Darren Aronofsky, Requiem For a Dream'den beri farklı arayışlar içerisinde olan bir yönetmen. Bilinen üslupları bozarak kendine has yeni söylemler geliştirmeye çalışıyor. Fantastik sanılan ama aslında tamamen psikolojik temelli olan birçok gönderme yapıyor filmlerinde. Yönetmenin bizlere son hediyesi de: Black Swan. Üzerine bambaşka şekillerde tekrar tekrar düşünülebilecek bir film. Psikolojik okumalarının yanı sıra sosyolojik çıkarımları da olan; içinde vahşi bir aşkı da barındıran cinsten.



Film, Kuğu Gölü balesinin sahnelenme sürecinde hem beyaz hem de siyah kuğuyu sahnede canlandırması gereken Nina karakterine yoğunlaşıyor. Başlarda sadece bir hırs oyunu gibi gözüken süreç Nina'nın paranoyasına dönüşüyor. Aronofsky filmde yer yer gerçeği ve gerçeğe yakın görüntüleri biraraya getiriyor. Bunda da oldukça başarılı ki izleyicinin de aklı karışıyor. Paronayaklık, delilik ve tutku arasında gidip gelmeye varıyor her şey. "Reguiem for a Dream" de ve "Wrestler" da gördüğümüz bağımlılık temalı anlatım biçimi Black Swan'da Nina karakteriyle daha da ön plana çıkıyor. Siyahın ve beyazın net bir şekilde ayrımını koymanın derdinde ilerleyen film kişinin kendini keşfedebilme buhranına mahkum oluyor. Aronofsky bu sancılı süreci artık fiziksel olarak da hissedebilmenin altını çiziyor. İçimizde varolan ama farkına varamadığımız özgür duygular bedenimizi delik deşik ederek ortaya çıkıyor. Aslında tıbbi bir vaka da söz konusu filmde. Paranoyaklık sınırında gezinen bir insanın kafasında kurduğu bir dünya var. Diğer insanların kendilerine zarar vermeye çalıştığını düşünüyor. Bu düşünce önce beynini kemiriyor, buna dayanamayan Nina da vücuduna zarar vermeye başlıyor. Tüm bunlar çevreyle olan çeşitli uyum sorunlarından da kaynaklanıyor aslında.



Yönetmenin diğer filmlerinde de es geçilemeyecek aile unsuru bu filmde de yoğun bir etki unsuru. Nina, mükemmele yaklaşmaya çalışan bir insandır. Disiplinli olarak çalışır, sevgi dolu bir annesi vardır, hala masumiyetinin gölgesinde büyütür umutlarını. Ama Nina'yı acıtan bi şeyler vardır. İşte aile unsuru tam da bu noktada altının deşilmesi gerektiği bir yerde karşımıza çıkıyor. Mükemmelliyetçi anne kızını da kendi gibi yetiştirirken onun bazı şeyleri daha da abartmasından rahatsız oluyor. Oysa ki her şeyi yine o yaratmıştı. Ve şimdi önüne geçemeyeceği bir boyuta geliyor. Masumiyetin cinsel hazlara, farklılıklara kapalı olmakla bağdaştırıldığı bir dünyada Nina'nın hemcinslerine duyabileceği ilgi sadece acı çekmesine neden oluyor.

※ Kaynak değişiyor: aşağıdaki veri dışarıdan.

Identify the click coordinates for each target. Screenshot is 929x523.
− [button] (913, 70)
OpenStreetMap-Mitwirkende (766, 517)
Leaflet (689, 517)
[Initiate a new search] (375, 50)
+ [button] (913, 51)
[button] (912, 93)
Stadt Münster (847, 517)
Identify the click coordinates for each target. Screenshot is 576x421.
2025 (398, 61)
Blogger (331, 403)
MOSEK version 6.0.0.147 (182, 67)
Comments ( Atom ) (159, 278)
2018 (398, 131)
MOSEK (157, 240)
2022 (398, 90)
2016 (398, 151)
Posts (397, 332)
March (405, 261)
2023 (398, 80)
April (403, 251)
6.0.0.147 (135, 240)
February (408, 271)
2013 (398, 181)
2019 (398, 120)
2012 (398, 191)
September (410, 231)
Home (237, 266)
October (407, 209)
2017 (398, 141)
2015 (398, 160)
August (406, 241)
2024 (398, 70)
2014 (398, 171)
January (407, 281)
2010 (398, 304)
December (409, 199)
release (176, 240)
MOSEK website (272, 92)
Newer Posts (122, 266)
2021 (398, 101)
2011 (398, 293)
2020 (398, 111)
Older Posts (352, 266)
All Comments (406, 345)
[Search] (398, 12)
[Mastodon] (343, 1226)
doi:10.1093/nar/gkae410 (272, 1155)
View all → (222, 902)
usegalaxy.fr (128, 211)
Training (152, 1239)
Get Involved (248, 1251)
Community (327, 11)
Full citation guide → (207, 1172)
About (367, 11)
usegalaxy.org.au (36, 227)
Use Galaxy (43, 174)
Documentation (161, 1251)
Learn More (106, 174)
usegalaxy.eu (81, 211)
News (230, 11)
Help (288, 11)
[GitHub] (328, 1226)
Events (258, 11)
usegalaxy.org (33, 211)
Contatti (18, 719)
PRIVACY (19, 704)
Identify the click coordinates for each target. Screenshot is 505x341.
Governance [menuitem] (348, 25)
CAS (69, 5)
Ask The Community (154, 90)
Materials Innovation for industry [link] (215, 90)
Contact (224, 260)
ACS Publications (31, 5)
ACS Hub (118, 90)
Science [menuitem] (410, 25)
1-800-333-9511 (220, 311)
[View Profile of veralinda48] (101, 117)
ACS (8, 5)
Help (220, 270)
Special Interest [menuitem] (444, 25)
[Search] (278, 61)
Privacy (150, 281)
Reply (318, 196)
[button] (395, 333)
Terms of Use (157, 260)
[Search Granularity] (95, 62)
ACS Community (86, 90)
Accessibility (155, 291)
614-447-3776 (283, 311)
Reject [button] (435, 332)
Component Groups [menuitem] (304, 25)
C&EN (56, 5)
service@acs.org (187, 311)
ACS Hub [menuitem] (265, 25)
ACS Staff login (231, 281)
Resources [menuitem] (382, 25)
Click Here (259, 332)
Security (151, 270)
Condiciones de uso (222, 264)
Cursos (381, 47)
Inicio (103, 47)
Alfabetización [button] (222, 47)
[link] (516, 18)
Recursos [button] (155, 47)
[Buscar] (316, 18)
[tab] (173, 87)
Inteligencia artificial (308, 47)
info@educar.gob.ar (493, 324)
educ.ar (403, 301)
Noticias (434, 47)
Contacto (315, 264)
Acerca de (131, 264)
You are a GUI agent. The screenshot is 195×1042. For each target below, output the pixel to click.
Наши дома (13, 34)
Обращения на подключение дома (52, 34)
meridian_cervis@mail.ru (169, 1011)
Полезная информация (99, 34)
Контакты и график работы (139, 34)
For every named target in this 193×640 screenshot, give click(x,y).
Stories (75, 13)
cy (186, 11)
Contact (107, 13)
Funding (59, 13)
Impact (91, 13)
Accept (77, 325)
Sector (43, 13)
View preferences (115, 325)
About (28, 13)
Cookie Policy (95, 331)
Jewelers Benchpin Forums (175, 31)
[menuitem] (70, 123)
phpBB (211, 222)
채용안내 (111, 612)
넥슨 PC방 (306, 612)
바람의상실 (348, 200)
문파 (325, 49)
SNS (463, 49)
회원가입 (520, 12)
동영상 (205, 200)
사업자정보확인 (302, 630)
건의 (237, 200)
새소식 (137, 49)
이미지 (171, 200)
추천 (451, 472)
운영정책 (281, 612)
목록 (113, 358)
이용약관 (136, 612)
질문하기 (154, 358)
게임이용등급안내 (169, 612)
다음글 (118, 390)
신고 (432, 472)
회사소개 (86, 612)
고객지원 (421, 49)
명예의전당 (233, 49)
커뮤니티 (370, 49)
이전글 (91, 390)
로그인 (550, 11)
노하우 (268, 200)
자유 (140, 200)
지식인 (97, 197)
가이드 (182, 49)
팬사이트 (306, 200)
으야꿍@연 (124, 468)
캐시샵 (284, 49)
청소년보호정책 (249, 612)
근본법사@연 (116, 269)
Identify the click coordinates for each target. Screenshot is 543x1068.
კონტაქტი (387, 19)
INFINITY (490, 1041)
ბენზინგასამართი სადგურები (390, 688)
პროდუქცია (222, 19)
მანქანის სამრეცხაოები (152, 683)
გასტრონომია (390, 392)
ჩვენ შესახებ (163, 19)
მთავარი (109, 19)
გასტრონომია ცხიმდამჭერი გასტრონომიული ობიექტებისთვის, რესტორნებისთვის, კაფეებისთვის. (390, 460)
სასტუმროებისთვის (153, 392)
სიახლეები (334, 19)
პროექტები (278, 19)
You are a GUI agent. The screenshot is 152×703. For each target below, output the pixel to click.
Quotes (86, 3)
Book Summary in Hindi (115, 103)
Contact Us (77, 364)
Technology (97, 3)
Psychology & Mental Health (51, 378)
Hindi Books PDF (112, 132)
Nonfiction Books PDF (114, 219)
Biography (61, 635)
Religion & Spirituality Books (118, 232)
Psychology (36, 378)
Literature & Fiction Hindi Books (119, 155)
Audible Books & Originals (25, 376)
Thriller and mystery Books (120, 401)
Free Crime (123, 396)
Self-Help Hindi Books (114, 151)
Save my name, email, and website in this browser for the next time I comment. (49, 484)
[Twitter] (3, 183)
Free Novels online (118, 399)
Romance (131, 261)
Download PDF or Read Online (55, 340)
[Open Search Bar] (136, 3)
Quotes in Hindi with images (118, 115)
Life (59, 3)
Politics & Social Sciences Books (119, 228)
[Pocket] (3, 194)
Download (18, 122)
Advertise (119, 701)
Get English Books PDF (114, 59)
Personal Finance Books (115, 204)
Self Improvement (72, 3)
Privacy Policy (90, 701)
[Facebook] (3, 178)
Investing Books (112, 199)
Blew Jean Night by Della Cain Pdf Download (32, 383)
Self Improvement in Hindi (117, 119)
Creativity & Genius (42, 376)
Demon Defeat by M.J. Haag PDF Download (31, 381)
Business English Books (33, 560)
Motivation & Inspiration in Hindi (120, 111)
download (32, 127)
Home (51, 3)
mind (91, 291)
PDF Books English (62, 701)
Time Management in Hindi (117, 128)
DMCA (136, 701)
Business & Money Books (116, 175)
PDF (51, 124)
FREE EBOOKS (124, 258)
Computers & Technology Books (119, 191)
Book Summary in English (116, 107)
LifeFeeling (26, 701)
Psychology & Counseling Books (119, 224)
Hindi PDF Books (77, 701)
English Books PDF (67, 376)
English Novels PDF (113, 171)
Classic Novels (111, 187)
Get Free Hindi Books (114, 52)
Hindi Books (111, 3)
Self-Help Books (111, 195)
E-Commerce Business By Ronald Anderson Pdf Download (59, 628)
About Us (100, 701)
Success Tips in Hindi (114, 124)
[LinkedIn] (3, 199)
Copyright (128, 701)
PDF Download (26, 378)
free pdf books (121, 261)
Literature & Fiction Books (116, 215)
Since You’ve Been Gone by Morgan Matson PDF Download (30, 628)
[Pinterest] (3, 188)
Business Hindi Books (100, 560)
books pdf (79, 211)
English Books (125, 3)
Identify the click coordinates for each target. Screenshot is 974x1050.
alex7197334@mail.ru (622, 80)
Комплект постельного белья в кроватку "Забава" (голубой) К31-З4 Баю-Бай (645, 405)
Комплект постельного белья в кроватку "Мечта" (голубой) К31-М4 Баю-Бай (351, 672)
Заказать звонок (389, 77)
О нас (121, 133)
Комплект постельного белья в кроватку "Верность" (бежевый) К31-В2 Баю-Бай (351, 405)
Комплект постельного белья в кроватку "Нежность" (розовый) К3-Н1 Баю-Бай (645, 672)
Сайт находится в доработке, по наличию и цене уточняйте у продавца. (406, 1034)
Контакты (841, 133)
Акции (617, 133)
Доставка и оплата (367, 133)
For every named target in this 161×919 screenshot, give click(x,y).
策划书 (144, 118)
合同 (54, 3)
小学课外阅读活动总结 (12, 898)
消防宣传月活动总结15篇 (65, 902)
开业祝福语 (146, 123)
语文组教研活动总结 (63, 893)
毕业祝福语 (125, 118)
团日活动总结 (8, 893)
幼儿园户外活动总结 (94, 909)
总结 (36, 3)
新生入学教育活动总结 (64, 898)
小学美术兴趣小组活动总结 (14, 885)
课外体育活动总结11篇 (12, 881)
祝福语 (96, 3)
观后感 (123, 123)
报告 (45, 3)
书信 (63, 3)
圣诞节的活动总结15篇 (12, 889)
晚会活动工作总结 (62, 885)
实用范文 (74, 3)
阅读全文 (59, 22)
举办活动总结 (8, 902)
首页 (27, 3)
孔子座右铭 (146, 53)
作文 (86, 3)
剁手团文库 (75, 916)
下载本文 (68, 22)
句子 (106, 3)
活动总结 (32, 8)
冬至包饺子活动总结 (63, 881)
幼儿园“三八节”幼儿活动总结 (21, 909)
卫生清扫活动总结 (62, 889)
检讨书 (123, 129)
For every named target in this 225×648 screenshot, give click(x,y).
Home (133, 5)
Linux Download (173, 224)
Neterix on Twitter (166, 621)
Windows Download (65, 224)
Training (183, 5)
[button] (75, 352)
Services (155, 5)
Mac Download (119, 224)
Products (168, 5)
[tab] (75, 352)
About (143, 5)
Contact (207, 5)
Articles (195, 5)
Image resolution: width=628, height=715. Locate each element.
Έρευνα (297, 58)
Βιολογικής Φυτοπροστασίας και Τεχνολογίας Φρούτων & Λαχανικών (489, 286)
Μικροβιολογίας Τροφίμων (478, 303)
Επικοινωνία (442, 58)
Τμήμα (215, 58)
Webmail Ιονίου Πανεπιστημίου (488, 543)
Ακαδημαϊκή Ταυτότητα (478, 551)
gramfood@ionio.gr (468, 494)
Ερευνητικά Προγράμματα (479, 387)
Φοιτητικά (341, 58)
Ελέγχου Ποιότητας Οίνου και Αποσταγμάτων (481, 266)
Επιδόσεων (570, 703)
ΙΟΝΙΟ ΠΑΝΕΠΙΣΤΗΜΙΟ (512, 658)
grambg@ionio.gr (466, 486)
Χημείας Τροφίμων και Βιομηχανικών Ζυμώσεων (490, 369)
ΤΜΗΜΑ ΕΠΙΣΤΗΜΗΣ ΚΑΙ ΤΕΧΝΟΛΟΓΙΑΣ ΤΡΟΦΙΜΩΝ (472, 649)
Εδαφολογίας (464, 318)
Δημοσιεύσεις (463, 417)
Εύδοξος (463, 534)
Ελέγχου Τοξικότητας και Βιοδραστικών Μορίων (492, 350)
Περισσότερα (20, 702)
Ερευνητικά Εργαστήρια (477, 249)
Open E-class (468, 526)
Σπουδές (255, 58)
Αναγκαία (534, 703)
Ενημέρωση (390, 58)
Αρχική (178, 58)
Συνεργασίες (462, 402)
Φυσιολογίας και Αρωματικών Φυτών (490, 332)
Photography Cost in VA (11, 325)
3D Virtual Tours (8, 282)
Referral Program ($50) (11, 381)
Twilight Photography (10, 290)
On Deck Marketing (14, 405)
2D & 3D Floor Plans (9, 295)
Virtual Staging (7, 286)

Bale öğretmeninin kendisini keşfetmesi için uyguladığı yöntem; Nina'nın bastırdığı cinselliğini, şiddetini, yalan ve gerçek arasında yaşadığı bocalamayı daha da belirginleştiriyor. Sonunda da engel olamadığı şiddeti vücuduna saplanıyor.



Filmin çok derinlerde bahse konu ettiğim cinsel kimliksizlik sorunsalı üzerinden anlatmaya çalıştığı bir süreç de var. Hayvansal dürtülerin içimizdeki dikenleri dışa taşıma konusunda bilinen en etkin yöntem olduğuna değiniliyor. Aile tarafından altan alta bastırılmış cinselliğin ne istediğine karar veremeyen ve farklı bağımlılıkları yücelterek kendine hedefler koymuş bir nesle zemin hazırladığına dikkat çekiyor. Mükemmeliyetçi ebeveynler farkında olmadan çocuklarının zihinlerine binbir türlü psikolojik travmayı kodluyorlar. Filmin bu şekilde okumasına zemin hazırlayan en büyük etkenlerin başında da yönetmenin diğer filmlerindeki açılımlar olduğunu es geçmemek gerekir.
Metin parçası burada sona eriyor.